Ben Willmott, head of public policy for London-based CIPD, said mediocre managers don’t exhibit “blatantly damaging” behaviour. “They exhibit more subtle behaviours that over time can cause stress,” he said.

The CIPD report, Managing for Sustainable Employee Engagement: Developing a Behavioural Framework, details some of the actions of mediocre managers that limit employee engagement.

Among the traits of the mediocre manager are:

  • Not taking responsibility.

  • Passing on stress to employees.

  • Panicking about deadlines.

  • Telling personnel what to do instead of consulting with them.

Managers who are calm under pressure, invest time in talking to their staff and discuss career development are likely to have offices with higher levels of employee engagement and lower levels of stress and absence.

Low levels of employee engagement have been shown in other research to contribute to higher workplace turnover and lower productivity.

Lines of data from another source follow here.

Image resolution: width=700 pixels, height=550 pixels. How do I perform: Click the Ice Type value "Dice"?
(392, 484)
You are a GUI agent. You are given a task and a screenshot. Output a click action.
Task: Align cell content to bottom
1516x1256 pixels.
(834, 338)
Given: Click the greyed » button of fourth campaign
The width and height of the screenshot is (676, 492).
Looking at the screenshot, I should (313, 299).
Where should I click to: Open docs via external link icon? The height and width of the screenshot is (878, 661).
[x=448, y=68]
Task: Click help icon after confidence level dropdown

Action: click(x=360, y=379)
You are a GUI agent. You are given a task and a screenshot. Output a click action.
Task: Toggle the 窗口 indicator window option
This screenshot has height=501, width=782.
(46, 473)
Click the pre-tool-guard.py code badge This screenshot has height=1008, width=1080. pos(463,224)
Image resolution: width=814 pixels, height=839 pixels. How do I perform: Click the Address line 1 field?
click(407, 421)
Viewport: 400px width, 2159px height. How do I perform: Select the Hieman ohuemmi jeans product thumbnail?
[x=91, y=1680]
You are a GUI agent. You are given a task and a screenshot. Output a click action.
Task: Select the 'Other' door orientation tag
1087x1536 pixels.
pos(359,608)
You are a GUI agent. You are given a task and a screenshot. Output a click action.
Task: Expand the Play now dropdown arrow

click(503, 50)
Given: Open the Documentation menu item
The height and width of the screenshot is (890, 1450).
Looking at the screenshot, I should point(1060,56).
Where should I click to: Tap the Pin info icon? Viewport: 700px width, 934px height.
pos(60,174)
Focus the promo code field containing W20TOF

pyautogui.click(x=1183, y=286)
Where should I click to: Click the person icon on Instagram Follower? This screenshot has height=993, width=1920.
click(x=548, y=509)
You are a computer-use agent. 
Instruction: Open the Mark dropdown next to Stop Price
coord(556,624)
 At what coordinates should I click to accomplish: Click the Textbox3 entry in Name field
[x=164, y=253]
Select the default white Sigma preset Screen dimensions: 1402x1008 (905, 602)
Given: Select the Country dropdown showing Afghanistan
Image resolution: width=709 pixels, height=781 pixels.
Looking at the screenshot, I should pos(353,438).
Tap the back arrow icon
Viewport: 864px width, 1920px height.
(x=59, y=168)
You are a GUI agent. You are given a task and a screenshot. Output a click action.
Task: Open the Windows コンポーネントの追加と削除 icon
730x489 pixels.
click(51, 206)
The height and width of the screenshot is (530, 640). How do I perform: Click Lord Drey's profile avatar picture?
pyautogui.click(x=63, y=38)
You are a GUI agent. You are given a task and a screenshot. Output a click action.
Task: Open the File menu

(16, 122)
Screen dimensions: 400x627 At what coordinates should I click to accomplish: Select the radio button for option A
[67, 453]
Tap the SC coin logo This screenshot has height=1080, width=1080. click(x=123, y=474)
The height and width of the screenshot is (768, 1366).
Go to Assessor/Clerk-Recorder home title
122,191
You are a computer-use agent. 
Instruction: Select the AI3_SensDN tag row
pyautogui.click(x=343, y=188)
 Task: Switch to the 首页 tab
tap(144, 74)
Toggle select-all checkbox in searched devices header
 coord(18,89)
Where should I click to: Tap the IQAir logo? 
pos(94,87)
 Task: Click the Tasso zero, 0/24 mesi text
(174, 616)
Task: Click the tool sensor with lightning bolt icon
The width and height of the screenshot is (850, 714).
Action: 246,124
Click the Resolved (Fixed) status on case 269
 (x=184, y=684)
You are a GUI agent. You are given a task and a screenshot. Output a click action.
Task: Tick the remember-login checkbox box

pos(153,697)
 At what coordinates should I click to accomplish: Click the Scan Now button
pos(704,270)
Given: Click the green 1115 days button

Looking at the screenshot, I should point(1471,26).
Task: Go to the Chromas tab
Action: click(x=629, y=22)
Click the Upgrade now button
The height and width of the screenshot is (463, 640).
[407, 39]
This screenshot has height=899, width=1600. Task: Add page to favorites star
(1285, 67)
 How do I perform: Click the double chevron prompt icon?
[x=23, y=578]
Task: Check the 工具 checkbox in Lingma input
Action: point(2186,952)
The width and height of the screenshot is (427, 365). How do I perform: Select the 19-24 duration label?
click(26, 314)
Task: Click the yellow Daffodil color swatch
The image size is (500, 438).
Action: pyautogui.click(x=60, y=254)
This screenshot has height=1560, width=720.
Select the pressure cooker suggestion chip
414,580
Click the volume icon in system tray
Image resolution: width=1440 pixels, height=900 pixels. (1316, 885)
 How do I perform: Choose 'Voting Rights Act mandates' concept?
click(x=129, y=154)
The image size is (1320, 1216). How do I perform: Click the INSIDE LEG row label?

Companies can train managers to be more involved in their employees’ development, but it’s also important that companies look for such interpersonal skills when hiring from outside or promoting from within. Willmott said that today’s business environment demands that managers listen more to employees, who could have ideas for new products or ways to interact with customers.

“Increasingly, the people in management do need people-management skills,” Willmott said. “We’re moving away from command-and-control style of leadership to a more collaborative style of leadership. Organisations are realising that if they want to be sensitive to changing customer demand, then they need employee voice … to boost innovation. That’s why these sorts of behaviours are so critical.”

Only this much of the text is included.